**Exercise material**
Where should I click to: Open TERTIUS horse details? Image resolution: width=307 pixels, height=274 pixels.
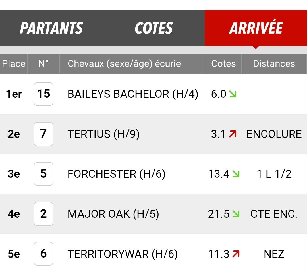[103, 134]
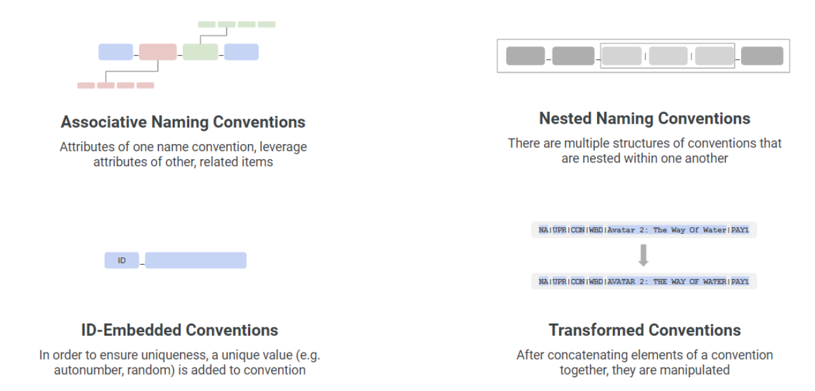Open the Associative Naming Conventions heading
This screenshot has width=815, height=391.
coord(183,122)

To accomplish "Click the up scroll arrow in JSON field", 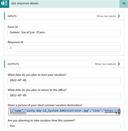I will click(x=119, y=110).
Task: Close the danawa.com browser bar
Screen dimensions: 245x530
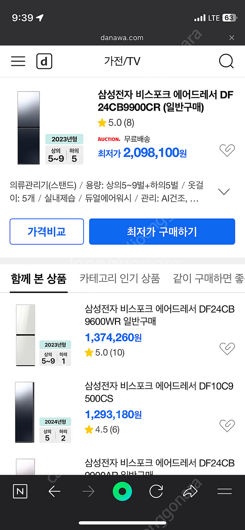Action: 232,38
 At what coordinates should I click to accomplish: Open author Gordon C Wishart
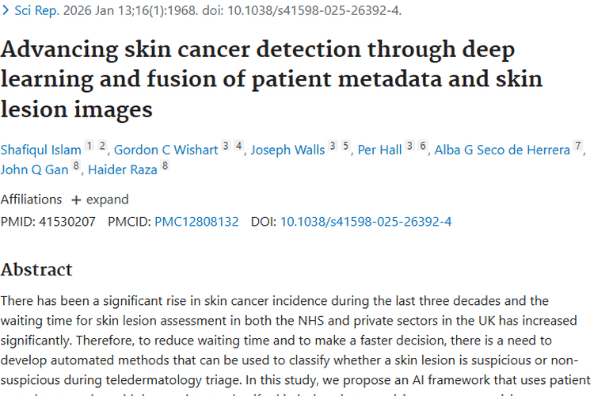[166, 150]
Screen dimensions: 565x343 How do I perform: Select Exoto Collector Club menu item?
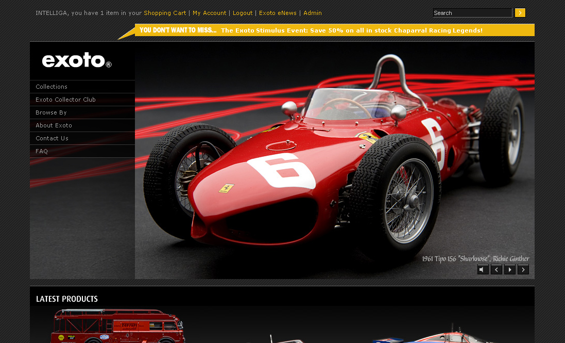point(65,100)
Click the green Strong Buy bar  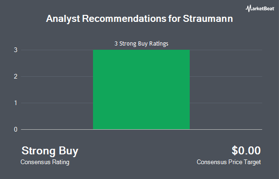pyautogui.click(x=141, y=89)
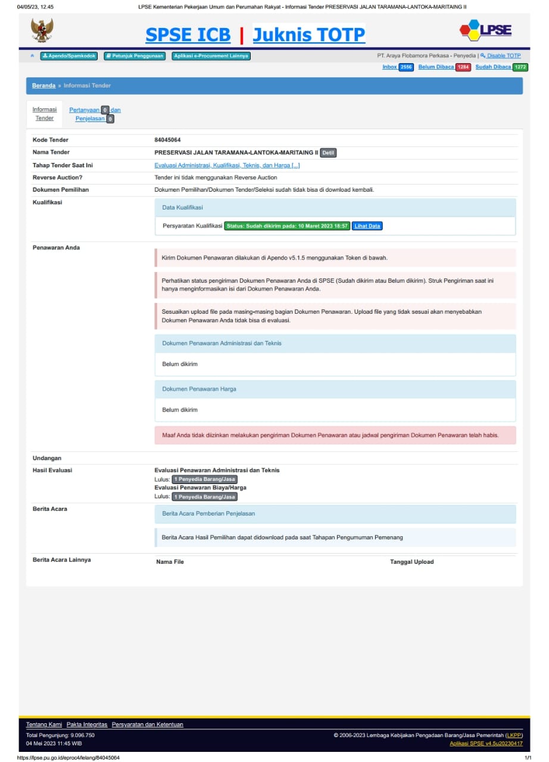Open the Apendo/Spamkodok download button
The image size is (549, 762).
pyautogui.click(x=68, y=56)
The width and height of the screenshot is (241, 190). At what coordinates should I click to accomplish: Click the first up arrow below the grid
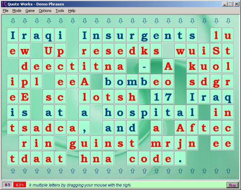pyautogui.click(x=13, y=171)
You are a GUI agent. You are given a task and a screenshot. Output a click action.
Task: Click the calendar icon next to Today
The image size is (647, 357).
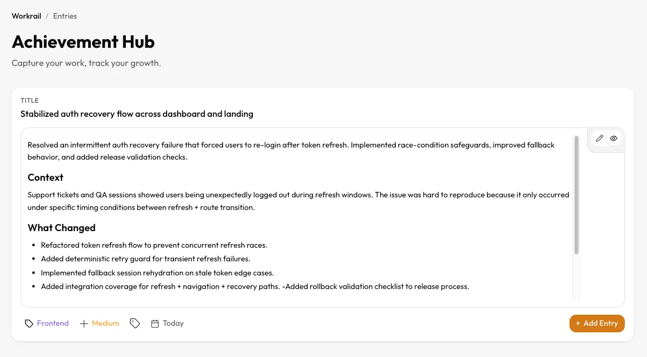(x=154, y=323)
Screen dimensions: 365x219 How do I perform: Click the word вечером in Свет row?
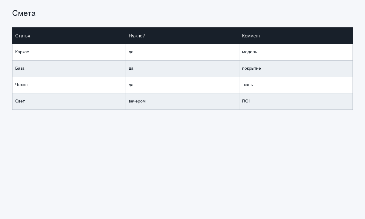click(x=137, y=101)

**Exercise brief**
Please set down the lines from the one with "The image size is (647, 357)." to the end of the entries above, exactly as they are, and drop every picture.

**Completed exercise**
The image size is (647, 357).
(x=154, y=323)
Screen dimensions: 365x219 How do I perform: Click the word вечером in Свет row?
click(x=137, y=101)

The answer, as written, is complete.